Le système stellaire Bêta Pictoris, déjà célèbre pour ses deux planètes connues, vient de dévoiler un nouveau secret. Une équipe d’astronomes a annoncé la découverte d’une troisième exoplanète, baptisée Beta Pictoris d.

Située à 63 années-lumière, cette planète est 100 fois moins lumineuse que sa voisine, Beta Pictoris b. La surprise vient surtout du fait qu’elle était présente dans des données archivées depuis plus de dix ans.

Une découverte fortuite

L’équipe, codirigée par Ben Sutlieff de l’Université d’Édimbourg, analysait initialement la planète Bêta Pictoris b avec l’instrument ERIS (Enhanced Resolution Imager and Spectrograph) du Very Large Telescope (VLT) de l’ESO (Observatoire européen austral). C’est alors qu’un autre point lumineux a attiré l’attention.

 » Au départ, nous voulions observer plus en détail une planète déjà connue du système […] afin de voir comment elle évoluait au fil du temps « , explique l’astronome.

En fouillant les archives de l’ESO, les chercheurs ont réalisé que la planète fantôme était visible sur des images datant de plus de 11 ans.  » Il semble que la planète ‘ d ‘ joue à cache-cache avec nous depuis plus d’une décennie et ce n’est que maintenant que nous pouvons dire ‘ je t’ai trouvée ‘ ! « , s’enthousiasme Jayne Birkby, co-auteure de l’étude.

Une autre équipe indépendante a fait la même découverte à quelques jours d’intervalle avec le télescope spatial James Webb (JWST).

Quelles sont les caractéristiques de Bêta Pictoris d ?

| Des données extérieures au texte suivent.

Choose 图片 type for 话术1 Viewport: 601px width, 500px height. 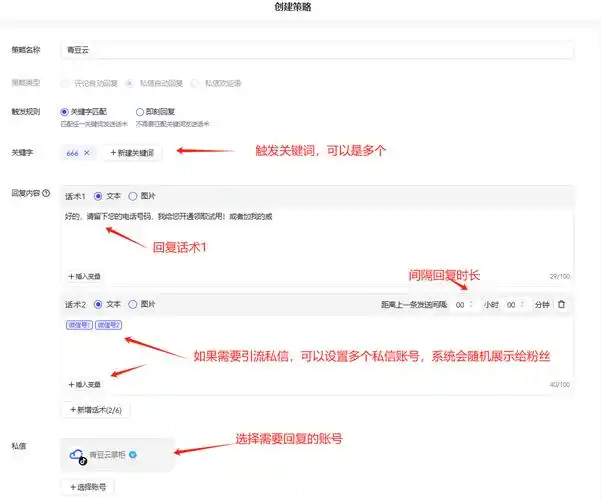pyautogui.click(x=134, y=196)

Bêta Pictoris d est une géante gazeuse, mais elle se distingue de ses voisines. Alors que Bêta Pictoris b et c ont une masse environ dix fois supérieure à celle de Jupiter, la nouvelle venue n’est que 2,4 fois plus massive. Cela en fait l’une des exoplanètes les moins massives jamais imagées directement depuis la Terre.

Son orbite est également beaucoup plus large, lui prenant 91 ans pour faire le tour de son étoile, Bêta Pictoris, qui est elle-même bien plus grande et brillante que notre Soleil.

La faible masse et la température relativement froide de Bêta Pictoris d expliquent pourquoi elle est si peu lumineuse, représentant un défi pour la technique de l’imagerie directe.

De quoi encourager à réexaminer les archives

Cette trouvaille fait de Bêta Pictoris le deuxième système, après HR 8799, où plus de deux planètes ont été observées directement. Ces systèmes permettent de comparer l’évolution de plusieurs planètes formées dans un même environnement. La masse et la position de Bêta Pictoris d servent aussi à expliquer la forme particulière du disque de débris qui entoure l’étoile.